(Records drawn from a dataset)

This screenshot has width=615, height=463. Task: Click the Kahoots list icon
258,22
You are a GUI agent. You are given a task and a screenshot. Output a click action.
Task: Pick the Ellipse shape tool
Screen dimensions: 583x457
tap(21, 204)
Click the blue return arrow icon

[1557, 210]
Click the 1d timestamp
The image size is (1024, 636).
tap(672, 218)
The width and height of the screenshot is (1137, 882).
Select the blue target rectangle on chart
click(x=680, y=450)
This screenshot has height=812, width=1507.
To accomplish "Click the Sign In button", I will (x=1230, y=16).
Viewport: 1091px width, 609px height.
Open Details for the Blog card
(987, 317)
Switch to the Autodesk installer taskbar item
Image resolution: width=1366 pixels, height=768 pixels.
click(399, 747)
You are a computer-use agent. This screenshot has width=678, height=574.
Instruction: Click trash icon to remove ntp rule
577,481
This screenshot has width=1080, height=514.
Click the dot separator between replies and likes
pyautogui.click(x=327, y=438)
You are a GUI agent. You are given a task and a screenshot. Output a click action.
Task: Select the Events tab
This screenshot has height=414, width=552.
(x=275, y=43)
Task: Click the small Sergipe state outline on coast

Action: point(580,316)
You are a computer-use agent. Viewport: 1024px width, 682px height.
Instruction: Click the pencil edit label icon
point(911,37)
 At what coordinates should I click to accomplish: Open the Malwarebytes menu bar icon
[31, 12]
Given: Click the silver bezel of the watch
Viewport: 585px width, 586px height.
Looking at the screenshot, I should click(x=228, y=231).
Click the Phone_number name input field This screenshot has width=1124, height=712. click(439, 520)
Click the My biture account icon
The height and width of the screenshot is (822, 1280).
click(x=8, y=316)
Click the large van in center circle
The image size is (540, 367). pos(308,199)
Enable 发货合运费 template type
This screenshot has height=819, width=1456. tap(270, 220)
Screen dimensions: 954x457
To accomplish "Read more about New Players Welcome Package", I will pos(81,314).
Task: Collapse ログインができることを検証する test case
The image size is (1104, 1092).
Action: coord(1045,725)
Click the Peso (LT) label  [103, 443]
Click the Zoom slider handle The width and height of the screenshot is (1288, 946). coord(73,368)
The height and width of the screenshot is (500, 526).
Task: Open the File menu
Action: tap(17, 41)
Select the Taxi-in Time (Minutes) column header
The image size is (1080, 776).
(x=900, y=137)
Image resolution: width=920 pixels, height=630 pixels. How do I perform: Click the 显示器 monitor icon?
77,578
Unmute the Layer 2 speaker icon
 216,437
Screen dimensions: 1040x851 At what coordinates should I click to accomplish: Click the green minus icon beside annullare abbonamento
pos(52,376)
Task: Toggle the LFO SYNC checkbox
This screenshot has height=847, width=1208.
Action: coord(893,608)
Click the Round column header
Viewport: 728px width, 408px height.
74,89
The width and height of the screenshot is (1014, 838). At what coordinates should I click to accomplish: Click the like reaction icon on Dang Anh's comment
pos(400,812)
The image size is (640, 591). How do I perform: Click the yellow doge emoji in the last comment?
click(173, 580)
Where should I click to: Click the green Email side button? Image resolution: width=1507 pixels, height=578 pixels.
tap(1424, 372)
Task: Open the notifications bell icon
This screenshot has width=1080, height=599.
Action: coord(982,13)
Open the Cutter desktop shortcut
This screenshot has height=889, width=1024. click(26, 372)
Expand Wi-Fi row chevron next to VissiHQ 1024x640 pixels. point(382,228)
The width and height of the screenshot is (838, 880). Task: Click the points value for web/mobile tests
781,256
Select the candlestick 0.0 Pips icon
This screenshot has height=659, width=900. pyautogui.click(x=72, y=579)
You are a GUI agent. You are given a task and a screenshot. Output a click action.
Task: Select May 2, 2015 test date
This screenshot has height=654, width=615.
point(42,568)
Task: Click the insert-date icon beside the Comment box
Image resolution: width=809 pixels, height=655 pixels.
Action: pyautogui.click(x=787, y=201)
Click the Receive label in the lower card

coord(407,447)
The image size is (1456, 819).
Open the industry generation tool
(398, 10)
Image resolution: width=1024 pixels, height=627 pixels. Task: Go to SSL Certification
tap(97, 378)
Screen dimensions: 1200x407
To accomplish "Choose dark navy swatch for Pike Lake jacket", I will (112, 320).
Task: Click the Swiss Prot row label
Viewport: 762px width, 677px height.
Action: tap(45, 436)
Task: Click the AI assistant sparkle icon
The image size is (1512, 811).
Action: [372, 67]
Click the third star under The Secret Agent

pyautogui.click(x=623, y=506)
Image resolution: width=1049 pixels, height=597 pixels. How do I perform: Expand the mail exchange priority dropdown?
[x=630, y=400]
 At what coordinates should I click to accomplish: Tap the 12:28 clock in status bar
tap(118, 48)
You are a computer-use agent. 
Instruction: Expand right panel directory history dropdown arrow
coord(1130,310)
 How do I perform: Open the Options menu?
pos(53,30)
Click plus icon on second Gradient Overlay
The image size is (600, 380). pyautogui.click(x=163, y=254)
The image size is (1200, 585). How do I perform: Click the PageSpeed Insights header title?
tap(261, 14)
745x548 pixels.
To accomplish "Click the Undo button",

● Task: Give back the complete data exactly as supplied.

● Worked solution:
This screenshot has width=615, height=463. Task: Click the Kahoots list icon
258,22
You are a GUI agent. You are given a task and a screenshot. Output a click action.
Task: Pick the Ellipse shape tool
Screen dimensions: 583x457
tap(21, 204)
Click the blue return arrow icon

[1557, 210]
Click the 1d timestamp
The image size is (1024, 636).
tap(672, 218)
The width and height of the screenshot is (1137, 882).
Select the blue target rectangle on chart
click(x=680, y=450)
This screenshot has height=812, width=1507.
To accomplish "Click the Sign In button", I will (x=1230, y=16).
Viewport: 1091px width, 609px height.
Open Details for the Blog card
(987, 317)
Switch to the Autodesk installer taskbar item
Image resolution: width=1366 pixels, height=768 pixels.
click(399, 747)
You are a computer-use agent. This screenshot has width=678, height=574.
Instruction: Click trash icon to remove ntp rule
577,481
This screenshot has width=1080, height=514.
Click the dot separator between replies and likes
pyautogui.click(x=327, y=438)
You are a GUI agent. You are given a task and a screenshot. Output a click action.
Task: Select the Events tab
This screenshot has height=414, width=552.
(x=275, y=43)
Task: Click the small Sergipe state outline on coast

Action: point(580,316)
You are a computer-use agent. Viewport: 1024px width, 682px height.
Instruction: Click the pencil edit label icon
point(911,37)
 At what coordinates should I click to accomplish: Open the Malwarebytes menu bar icon
[31, 12]
Given: Click the silver bezel of the watch
Viewport: 585px width, 586px height.
Looking at the screenshot, I should click(x=228, y=231).
Click the Phone_number name input field This screenshot has width=1124, height=712. click(439, 520)
Click the My biture account icon
The height and width of the screenshot is (822, 1280).
click(x=8, y=316)
Click the large van in center circle
The image size is (540, 367). pos(308,199)
Enable 发货合运费 template type
This screenshot has height=819, width=1456. tap(270, 220)
Screen dimensions: 954x457
To accomplish "Read more about New Players Welcome Package", I will pos(81,314).
Task: Collapse ログインができることを検証する test case
The image size is (1104, 1092).
Action: coord(1045,725)
Click the Peso (LT) label  [103, 443]
Click the Zoom slider handle The width and height of the screenshot is (1288, 946). coord(73,368)
The height and width of the screenshot is (500, 526).
Task: Open the File menu
Action: tap(17, 41)
Select the Taxi-in Time (Minutes) column header
The image size is (1080, 776).
(x=900, y=137)
Image resolution: width=920 pixels, height=630 pixels. How do I perform: Click the 显示器 monitor icon?
77,578
Unmute the Layer 2 speaker icon
 216,437
Screen dimensions: 1040x851 At what coordinates should I click to accomplish: Click the green minus icon beside annullare abbonamento
pos(52,376)
Task: Toggle the LFO SYNC checkbox
This screenshot has height=847, width=1208.
Action: coord(893,608)
Click the Round column header
Viewport: 728px width, 408px height.
74,89
The width and height of the screenshot is (1014, 838). At what coordinates should I click to accomplish: Click the like reaction icon on Dang Anh's comment
pos(400,812)
The image size is (640, 591). How do I perform: Click the yellow doge emoji in the last comment?
click(173, 580)
Where should I click to: Click the green Email side button? Image resolution: width=1507 pixels, height=578 pixels.
tap(1424, 372)
Task: Open the notifications bell icon
This screenshot has width=1080, height=599.
Action: coord(982,13)
Open the Cutter desktop shortcut
This screenshot has height=889, width=1024. click(26, 372)
Expand Wi-Fi row chevron next to VissiHQ 1024x640 pixels. point(382,228)
The width and height of the screenshot is (838, 880). Task: Click the points value for web/mobile tests
781,256
Select the candlestick 0.0 Pips icon
This screenshot has height=659, width=900. pyautogui.click(x=72, y=579)
You are a GUI agent. You are given a task and a screenshot. Output a click action.
Task: Select May 2, 2015 test date
This screenshot has height=654, width=615.
point(42,568)
Task: Click the insert-date icon beside the Comment box
Image resolution: width=809 pixels, height=655 pixels.
Action: pyautogui.click(x=787, y=201)
Click the Receive label in the lower card

coord(407,447)
The image size is (1456, 819).
Open the industry generation tool
(398, 10)
Image resolution: width=1024 pixels, height=627 pixels. Task: Go to SSL Certification
tap(97, 378)
Screen dimensions: 1200x407
To accomplish "Choose dark navy swatch for Pike Lake jacket", I will (112, 320).
Task: Click the Swiss Prot row label
Viewport: 762px width, 677px height.
Action: tap(45, 436)
Task: Click the AI assistant sparkle icon
The image size is (1512, 811).
Action: [372, 67]
Click the third star under The Secret Agent

pyautogui.click(x=623, y=506)
Image resolution: width=1049 pixels, height=597 pixels. How do I perform: Expand the mail exchange priority dropdown?
[x=630, y=400]
 At what coordinates should I click to accomplish: Tap the 12:28 clock in status bar
tap(118, 48)
You are a computer-use agent. 
Instruction: Expand right panel directory history dropdown arrow
coord(1130,310)
 How do I perform: Open the Options menu?
pos(53,30)
Click plus icon on second Gradient Overlay
The image size is (600, 380). pyautogui.click(x=163, y=254)
The image size is (1200, 585). How do I perform: Click the PageSpeed Insights header title?
tap(261, 14)
745x548 pixels.
To accomplish "Click the Undo button",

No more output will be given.